Public health researchers do not agree with these figures. For instance, the National Family Health Survey-4, released in January 2019, found that open defecation at the household level in Ajmer in July 2016, was only 39 per cent. 

The Performance Monitoring and Accountability, a rapid-survey of 4,893 households by Indian Institute of Health Management Research university in Jaipur found that open defecation level in rural households was 49 per cent in October 2017. 

A trip to the Mandla district in Madhya Pradesh confirms these findings. Toilet after toilet is lying unused. It is either in a state of disrepair or else is being used as a storage site. Despite being aware of the situation on the ground, the administration is building toilets with a missionary zeal.

At last count, 148,814 toilets had been constructed in Mandla – one toilet for seven people. With Rs 12,000 spent per toilet, the expenditure has already crossed Rs 178 crore.

Officials admit this money has gone down the drain but there is little they can do, as this remains the Prime Minister’s pet project.


But the scheme from which Modi has tried to derive the maximum political capital is the Pradhan Mantri Awas Yojana (PMAY), which gives financial assistance to build a concrete house. The assistance has doubled from Rs 75,000 per rural house under the previous government’s Indira Awas Yojana to Rs 1.6 lakh.

But like the toilets, the PMAY faces its own unique problems. Villagers have taken the money and built houses. Here again, in many cases a bare structure has been constructed, minus the doors and windows because, again, they have run out of money.

But there is another problem with these new houses. These are built of concrete and are much too hot for them to go and live in during the long and gruelling summer months. So they continue to live in their old houses which were made from mud, limestone and tiles, and may look poor but are comfortable. 

Instead of encouraging the villages to spend their money in strengthening their old homes and streamlining them to suit their needs, the government is giving money to the villagers who then go ahead and construct a new place next to their old home and then leave that bare structure unused. 

The villagers believe that since they are getting money from the government for a new house, why should they refuse it.

The PMAY is a grandiose scheme to say the least. Modi wants to achieve a goal of housing for all by 2022 and according to a report by CRISIL, the government needs Rs 1.5 lakh crore in seven financial years to meet this target with the cost of an average house being Rs 1.5 lakh. So far, it has disbursed Rs 32,500 crore which is around 22 per cent of its target.

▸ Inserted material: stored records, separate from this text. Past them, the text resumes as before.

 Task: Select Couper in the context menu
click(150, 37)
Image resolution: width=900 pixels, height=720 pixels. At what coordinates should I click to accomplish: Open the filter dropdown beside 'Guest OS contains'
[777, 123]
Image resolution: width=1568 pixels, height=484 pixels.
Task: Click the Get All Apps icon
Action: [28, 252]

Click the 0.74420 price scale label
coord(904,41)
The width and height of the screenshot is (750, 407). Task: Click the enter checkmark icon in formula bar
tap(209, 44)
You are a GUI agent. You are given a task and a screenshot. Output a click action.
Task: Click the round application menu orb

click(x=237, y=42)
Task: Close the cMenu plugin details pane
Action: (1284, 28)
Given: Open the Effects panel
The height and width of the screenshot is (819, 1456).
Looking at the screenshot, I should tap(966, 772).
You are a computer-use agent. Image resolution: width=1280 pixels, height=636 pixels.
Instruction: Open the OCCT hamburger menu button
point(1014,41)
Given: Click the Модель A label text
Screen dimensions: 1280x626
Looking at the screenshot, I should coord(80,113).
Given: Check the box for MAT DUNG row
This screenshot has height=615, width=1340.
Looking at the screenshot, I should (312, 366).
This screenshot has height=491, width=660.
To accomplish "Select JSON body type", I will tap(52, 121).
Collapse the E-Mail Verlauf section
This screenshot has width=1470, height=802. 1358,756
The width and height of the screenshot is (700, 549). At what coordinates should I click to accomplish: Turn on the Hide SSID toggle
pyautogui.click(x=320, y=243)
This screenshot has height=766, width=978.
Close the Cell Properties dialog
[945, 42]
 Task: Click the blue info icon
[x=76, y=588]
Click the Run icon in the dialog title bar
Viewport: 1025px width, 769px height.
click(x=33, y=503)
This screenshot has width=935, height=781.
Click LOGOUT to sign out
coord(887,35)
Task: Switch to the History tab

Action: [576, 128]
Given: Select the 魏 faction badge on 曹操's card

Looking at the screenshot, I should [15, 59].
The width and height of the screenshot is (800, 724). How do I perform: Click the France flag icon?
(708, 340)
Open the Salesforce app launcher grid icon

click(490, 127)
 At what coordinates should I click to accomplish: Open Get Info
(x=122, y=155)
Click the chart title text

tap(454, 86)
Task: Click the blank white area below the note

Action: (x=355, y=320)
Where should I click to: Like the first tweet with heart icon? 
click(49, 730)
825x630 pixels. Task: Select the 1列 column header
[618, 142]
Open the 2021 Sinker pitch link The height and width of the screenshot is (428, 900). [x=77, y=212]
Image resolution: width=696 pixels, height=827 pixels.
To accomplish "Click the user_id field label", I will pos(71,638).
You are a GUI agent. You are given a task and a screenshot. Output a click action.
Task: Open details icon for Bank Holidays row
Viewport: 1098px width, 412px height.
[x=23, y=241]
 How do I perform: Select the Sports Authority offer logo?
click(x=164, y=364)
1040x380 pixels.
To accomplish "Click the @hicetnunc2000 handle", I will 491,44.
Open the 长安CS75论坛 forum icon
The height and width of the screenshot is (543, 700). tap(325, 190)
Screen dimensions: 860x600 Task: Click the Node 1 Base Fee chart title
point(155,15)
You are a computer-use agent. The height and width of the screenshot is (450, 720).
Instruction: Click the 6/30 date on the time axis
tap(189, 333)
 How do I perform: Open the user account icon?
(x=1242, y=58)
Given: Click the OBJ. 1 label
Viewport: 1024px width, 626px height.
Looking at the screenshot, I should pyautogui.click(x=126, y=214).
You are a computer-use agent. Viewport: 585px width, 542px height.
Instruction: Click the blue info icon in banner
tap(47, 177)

The situation on the job front is equally dismal. The periodic labour force survey (PLFs) conducted by the National Sample Survey Office reported the unemployment rate at 6.1 per cent for 2017-18, which is the highest in 45 years. The unemployment rate for young urban men between 15-20 years is 18.7 per cent.

In rural India, the rate is 17.4 per cent. Unemployment rate for women in this age group in urban India is 27.2 per cent. The much touted demographic dividend of India has turned into a nightmare. Not surprisingly, demonetisation only served to worsen this crisis.

But after the NSSO report leaked out, the Modi government, totally unashamed, declared it will bring out ‘new data’ to show what Modi said in Parliament that “crores of jobs have been created”, without minding the recurring newspaper reports of youth committing suicide due to hopeless unemployment.


The same distortions are to be found in Modi’s much touted health initiative. The Pradhan Mantri Jan Arogya Yojana (PMJAY) is supposed to give a five lakh rupee annual coverage for in-patient care to ten crore poor families. 

However, the budgetary allocations do not match with that promise. Going by the NSS health data of 2014 which shows that from an estimated total of 24.85 crore families in India, 5.72 crore had to resort to hospitalisation. By that calculation, out of the ten crore families, there would be roughly 2-3 crore hospitalisations a year. 

But from the present financial allocation made, only 15 per cent of families will be covered.

Since this is a newly launched scheme, it is too early to get a proper feedback, but the Ayushman Bharat Mission CEO told the media in December 2018 that 4.6 lakh people had availed of its benefits already.

Health experts point to the contrary. They point out that funds for the National Rural Health Mission, which provides funds for rural primary healthcare, have been reduced from 52 per cent to 41 per cent. Within the NHRM, there have been budget cuts for reproductive and child healthcare projects and maintenance of rural healthcare infrastructure. 

The allocation for communicable diseases such as TB, diarrhoea, pneumonia, hepatitis and other infections have also been reduced.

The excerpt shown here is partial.